Ed è a questo punto che mi sono venute in mente due situazioni italiane analoghe, per le quali è oggi di fatto impossibile ricostruirne i dettagli con precisione e delle quali non conosceremo, probabilmente, mai l’esatto andamento dei fatti. La prima è la vicenda del rapimento e omicidio Moro: i racconti dei brigatisti sono tanti e tali, ciascuno minato dagli interessi diversi di ogni protagonista – volontà di sminuire le proprie responsabilità, a volte proprio il contrario, protagonismo, vanità, memoria vacua, protezione di altri e così via – che oggi conosciamo a grandi linee l’andamento della vicenda ma restano molti passaggi oscuri impossibili da chiarire definitivamente. La seconda è la caduta del governo Mussolini il 25 luglio 1943: venti furono i protagonisti di quella notte, venti sono i racconti diversi spesso confluiti in libri, tante le ipotesi al punto che noi ancora oggi – essendo stati distrutti i verbali – non sappiamo come andò.
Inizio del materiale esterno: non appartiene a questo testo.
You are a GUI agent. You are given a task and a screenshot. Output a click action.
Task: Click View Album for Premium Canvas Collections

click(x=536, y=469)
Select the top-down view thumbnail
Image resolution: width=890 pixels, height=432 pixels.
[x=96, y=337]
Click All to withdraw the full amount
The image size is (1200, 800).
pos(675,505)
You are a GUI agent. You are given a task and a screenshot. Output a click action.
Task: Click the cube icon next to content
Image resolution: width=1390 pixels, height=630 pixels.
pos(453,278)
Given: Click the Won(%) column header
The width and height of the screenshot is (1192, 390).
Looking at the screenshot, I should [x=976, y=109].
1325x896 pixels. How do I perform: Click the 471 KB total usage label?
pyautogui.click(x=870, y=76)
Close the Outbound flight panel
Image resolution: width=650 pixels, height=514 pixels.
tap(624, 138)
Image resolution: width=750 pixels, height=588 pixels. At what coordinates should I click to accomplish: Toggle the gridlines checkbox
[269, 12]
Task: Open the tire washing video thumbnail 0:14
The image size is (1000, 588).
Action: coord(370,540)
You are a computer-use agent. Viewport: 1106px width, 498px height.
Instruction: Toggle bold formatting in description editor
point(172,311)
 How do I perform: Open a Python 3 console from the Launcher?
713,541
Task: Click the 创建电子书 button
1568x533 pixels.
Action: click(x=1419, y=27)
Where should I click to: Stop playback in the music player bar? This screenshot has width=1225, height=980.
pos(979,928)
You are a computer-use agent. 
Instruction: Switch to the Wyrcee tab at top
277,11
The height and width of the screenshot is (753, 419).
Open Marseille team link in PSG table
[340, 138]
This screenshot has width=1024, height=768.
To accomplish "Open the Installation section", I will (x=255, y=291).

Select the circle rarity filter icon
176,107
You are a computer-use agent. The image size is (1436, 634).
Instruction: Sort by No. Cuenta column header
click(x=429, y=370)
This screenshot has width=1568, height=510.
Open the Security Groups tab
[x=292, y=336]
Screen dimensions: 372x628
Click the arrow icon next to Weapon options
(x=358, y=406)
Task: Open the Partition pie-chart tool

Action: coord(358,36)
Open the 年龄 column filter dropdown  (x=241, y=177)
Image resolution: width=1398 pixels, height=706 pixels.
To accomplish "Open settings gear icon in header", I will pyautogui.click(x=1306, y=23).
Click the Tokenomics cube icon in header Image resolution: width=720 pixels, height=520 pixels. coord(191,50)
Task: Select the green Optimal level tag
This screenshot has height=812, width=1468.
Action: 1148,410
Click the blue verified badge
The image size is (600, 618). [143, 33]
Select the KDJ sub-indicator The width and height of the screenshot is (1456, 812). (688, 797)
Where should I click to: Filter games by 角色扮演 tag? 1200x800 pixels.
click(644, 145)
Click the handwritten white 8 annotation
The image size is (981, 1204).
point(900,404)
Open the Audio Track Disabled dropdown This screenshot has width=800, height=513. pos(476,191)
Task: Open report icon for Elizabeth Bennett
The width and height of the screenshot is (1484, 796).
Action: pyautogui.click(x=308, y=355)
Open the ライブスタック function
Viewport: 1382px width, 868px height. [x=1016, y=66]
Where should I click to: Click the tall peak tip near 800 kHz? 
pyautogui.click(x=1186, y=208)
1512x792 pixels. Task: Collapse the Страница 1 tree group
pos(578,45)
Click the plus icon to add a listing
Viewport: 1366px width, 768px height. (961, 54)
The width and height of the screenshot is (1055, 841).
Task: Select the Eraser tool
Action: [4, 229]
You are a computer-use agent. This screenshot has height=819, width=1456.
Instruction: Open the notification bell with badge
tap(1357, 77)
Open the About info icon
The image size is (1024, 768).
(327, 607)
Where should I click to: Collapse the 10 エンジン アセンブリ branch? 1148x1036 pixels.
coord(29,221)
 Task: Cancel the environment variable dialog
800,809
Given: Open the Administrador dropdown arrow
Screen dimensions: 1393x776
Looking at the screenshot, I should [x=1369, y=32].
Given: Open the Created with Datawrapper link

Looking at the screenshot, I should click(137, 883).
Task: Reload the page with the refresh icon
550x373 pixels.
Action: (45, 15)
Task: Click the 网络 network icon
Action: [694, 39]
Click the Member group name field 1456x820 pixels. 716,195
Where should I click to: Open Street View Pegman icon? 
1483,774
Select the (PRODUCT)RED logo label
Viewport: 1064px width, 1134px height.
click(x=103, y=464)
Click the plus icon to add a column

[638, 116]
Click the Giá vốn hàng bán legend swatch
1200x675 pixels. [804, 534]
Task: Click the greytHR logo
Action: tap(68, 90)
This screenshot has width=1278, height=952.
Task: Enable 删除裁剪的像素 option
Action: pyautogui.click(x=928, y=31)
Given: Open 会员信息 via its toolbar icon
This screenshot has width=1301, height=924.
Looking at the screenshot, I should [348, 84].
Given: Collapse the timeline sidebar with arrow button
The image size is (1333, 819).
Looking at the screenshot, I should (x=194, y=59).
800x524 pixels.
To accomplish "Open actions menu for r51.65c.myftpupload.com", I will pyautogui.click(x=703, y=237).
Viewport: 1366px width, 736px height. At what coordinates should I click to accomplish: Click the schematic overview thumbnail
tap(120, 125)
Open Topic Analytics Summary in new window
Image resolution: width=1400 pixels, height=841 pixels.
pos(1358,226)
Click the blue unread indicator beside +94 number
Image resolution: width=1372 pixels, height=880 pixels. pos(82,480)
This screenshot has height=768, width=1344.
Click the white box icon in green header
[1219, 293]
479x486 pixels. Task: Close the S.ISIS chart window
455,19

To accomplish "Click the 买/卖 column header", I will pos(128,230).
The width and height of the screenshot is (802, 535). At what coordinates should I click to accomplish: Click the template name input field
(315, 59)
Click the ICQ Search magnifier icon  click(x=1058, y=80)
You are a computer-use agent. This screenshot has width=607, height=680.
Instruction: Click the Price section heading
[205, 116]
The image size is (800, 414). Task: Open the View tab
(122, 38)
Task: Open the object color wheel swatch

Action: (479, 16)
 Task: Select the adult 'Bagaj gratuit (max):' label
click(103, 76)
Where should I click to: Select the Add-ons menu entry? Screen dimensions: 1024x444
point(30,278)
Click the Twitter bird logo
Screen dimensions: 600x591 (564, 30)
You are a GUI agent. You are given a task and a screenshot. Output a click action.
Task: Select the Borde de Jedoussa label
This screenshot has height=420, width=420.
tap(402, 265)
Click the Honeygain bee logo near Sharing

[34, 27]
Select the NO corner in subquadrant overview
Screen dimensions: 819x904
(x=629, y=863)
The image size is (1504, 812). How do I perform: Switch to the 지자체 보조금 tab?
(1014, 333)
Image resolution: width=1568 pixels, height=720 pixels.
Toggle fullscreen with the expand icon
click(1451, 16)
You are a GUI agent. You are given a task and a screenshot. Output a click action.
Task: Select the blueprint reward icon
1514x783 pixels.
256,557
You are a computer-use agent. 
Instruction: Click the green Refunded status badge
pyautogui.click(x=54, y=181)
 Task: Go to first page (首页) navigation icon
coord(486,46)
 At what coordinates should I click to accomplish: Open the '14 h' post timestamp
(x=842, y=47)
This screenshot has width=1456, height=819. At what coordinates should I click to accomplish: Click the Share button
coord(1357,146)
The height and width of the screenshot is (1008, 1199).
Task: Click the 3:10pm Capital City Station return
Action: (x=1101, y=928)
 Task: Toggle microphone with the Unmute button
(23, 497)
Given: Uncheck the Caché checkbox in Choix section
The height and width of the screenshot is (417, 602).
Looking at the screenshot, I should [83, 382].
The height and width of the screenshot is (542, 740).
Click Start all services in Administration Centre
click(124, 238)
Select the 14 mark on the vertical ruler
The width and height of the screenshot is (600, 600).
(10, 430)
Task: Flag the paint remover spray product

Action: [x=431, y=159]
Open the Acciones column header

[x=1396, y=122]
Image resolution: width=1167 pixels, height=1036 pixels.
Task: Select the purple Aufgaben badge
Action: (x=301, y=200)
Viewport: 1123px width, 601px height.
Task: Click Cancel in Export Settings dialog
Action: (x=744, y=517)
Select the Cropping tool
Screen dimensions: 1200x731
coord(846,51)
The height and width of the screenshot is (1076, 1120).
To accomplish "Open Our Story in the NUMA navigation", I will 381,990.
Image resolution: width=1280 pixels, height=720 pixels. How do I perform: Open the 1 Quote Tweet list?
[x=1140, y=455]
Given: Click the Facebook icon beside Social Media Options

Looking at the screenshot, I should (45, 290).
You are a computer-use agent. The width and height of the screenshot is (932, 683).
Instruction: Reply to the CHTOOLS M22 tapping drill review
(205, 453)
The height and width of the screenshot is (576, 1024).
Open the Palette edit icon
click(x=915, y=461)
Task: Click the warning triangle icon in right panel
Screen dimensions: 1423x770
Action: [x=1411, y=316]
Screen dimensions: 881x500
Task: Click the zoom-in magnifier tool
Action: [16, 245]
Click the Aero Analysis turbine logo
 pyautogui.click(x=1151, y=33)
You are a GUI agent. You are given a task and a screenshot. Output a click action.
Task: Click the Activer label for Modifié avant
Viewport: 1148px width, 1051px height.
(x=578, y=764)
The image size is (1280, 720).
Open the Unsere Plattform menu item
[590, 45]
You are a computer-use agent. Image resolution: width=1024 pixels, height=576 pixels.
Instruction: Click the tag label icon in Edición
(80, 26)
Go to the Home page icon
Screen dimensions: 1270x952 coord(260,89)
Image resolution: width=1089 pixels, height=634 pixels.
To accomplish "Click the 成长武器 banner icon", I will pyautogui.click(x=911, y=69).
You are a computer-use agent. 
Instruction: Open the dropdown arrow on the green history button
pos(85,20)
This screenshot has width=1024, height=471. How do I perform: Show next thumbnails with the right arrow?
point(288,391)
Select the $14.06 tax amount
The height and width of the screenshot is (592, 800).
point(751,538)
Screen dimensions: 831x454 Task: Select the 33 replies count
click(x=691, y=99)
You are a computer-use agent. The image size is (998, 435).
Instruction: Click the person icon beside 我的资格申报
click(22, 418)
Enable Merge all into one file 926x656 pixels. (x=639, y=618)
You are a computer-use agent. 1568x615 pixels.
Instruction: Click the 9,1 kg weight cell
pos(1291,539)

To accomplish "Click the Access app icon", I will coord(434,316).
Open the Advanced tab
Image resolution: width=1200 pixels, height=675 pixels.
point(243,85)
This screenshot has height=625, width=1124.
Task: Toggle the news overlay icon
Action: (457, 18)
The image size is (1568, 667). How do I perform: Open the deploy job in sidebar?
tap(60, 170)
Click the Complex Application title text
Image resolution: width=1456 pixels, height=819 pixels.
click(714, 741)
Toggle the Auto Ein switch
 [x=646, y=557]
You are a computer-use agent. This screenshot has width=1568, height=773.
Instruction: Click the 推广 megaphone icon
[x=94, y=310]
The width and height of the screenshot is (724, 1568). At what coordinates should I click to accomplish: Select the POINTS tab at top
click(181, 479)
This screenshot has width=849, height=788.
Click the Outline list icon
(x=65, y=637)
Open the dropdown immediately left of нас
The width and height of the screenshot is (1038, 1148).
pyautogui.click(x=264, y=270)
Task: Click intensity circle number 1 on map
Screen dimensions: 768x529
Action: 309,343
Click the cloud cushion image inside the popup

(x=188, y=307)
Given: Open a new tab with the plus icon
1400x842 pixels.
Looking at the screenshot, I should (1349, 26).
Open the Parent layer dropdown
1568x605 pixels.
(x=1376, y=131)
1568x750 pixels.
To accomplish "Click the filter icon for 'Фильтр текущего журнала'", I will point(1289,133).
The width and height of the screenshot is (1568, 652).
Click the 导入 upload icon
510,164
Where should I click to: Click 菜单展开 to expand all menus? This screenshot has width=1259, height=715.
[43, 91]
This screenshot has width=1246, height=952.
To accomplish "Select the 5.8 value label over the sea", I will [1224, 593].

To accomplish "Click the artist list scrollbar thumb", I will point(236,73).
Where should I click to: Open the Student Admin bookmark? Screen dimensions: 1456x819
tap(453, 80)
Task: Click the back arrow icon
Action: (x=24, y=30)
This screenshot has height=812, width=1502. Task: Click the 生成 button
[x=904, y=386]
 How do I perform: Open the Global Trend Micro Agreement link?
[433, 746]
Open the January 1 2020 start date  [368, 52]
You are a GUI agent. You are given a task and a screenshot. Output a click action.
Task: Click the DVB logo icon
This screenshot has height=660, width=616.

Da Grandi in giù tutti si attribuirono un ruolo superiore alla realtà distorcendo i fatti, di questo ne siamo certi, perché per esempio la natura stessa del regime non permetteva certo di sfiduciare Mussolini, cosa che già contraddice molti dei racconti pervenuti. Gli storici più seri oggi concordano sul fatto che tale caduta non sarebbe avvenuta se in un certo qual modo non vi avesse contribuito lo stesso capo del regime, ma i dettagli e ciò che sia effettivamente successo quella notte resta per noi ancora sconosciuto. E sì che la vicenda non è certo secondaria. Eppure le motivazioni dei partecipanti – sminuire le proprie responsabilità pregresse, aumentare il proprio prestigio verso gli Alleati e il nuovo corso, protagonismo, ancora, e così via – inquinarono a tal punto i resoconti da costringere a un angolo la ricerca dei fatti.